As you’ll see below in the Actual Operating Statement, if the rents stay the same, the property will lose $464 per month. 

This loss includes preventative measures in the amount of $350. 

  • Vacancy - $150
  • Repairs and Maintenance - $100
  • Capital Expenditures - $100

The Actual Operating Statement also factors in $0 in revenue from the garage, which can typically rent for $50-$100 per space.

Now let’s look at this deal with our rose colored glasses and see what the Stabilized Operating Statement shows.

If we’re able to achieve 90% of comparable rents and lease the garage units at $50 per space, there’s $700+ in monthly cash flow to be gained.

That would be pretty sweet, but it’s a long road to that number. A lot of things have to go right to get there. 

First, the current tenants have to leave without any fuss. Then, I have to find new tenants at market rate in the midst of a pandemic. 

Finally, I have to either 1) upcharge the new tenants for garage spaces or 2) find someone random to lease out the garage and hope they don’t cook meth in there. 

The real value in this deal is in the potential equity. 

If this property actually appraises for $625K, it would be a bonehead move not to buy it at $500K today.  

So that’s my next move. Order an independent third party appraisal (not from the lending bank) to see what this place is actually worth.
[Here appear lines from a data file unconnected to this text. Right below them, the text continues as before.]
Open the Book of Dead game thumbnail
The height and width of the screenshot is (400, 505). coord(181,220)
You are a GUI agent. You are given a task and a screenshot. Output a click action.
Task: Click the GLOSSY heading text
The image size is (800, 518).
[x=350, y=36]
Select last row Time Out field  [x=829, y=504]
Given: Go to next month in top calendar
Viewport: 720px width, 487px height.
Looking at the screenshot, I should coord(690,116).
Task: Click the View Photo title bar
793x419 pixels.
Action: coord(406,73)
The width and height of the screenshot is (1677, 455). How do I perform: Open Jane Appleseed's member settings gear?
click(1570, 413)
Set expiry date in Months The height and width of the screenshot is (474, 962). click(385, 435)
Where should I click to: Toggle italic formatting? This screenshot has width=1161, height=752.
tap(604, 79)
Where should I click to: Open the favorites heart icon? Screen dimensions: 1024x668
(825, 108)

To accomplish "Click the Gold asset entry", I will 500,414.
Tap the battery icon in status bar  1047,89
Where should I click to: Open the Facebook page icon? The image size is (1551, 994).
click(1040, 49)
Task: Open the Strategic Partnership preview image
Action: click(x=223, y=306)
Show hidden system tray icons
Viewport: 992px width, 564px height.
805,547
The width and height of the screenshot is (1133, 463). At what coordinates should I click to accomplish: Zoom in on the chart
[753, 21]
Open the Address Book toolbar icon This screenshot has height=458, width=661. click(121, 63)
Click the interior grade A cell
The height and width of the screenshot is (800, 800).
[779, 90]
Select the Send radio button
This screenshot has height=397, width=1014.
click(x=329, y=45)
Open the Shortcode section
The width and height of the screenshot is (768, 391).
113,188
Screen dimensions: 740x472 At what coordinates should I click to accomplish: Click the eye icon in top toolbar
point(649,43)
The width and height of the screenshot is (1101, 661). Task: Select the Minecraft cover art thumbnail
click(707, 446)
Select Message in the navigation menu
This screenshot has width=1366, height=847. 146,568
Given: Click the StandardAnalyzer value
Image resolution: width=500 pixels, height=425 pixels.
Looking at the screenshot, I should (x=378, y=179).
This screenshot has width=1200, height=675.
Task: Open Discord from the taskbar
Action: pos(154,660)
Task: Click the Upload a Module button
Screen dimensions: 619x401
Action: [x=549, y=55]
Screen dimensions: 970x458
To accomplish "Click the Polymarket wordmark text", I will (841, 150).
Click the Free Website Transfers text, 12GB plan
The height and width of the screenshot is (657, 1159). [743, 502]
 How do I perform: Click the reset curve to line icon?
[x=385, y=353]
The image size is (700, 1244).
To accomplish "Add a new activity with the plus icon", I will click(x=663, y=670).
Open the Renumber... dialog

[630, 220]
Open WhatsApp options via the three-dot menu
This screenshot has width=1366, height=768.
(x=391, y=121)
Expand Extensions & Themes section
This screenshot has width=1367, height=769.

That’ll cost me anywhere from $250 - $500. 

Oh yeah, I would have to get an inspection done too. 

House Hacking

I almost forgot to explain what this deal looks like if we use it as a primary residence. 

House hacking is a great real estate investment strategy when owning multi-family rental properties. House hacking is when you live in one of the multiple units of your investment property as your primary residence, and have renters from the other units pay down your mortgage and expenses.

If we’re able to achieve market rents for the 3 bed / 2 bath unit and we decided to live in the 2 bed / 1 bath unit, we’d be paying $1,200 to live there.

  • $750 positive cash flow minus 2BR rental income of $1,950

If we’re able to achieve market rents for the 2 bed / 1 bath unit and we decided to live in the 3 bed unit, we’d be paying $1,995 to live there. 

  • $750 positive cash flow minus 3BR rental income of $2,745

$1,200 for a 2/1 or $1,995 for a 3/2 is a steal in Montclair, NJ. 

We’d live there for the minimum time required by the terms of our loan agreement and then move on to the next one.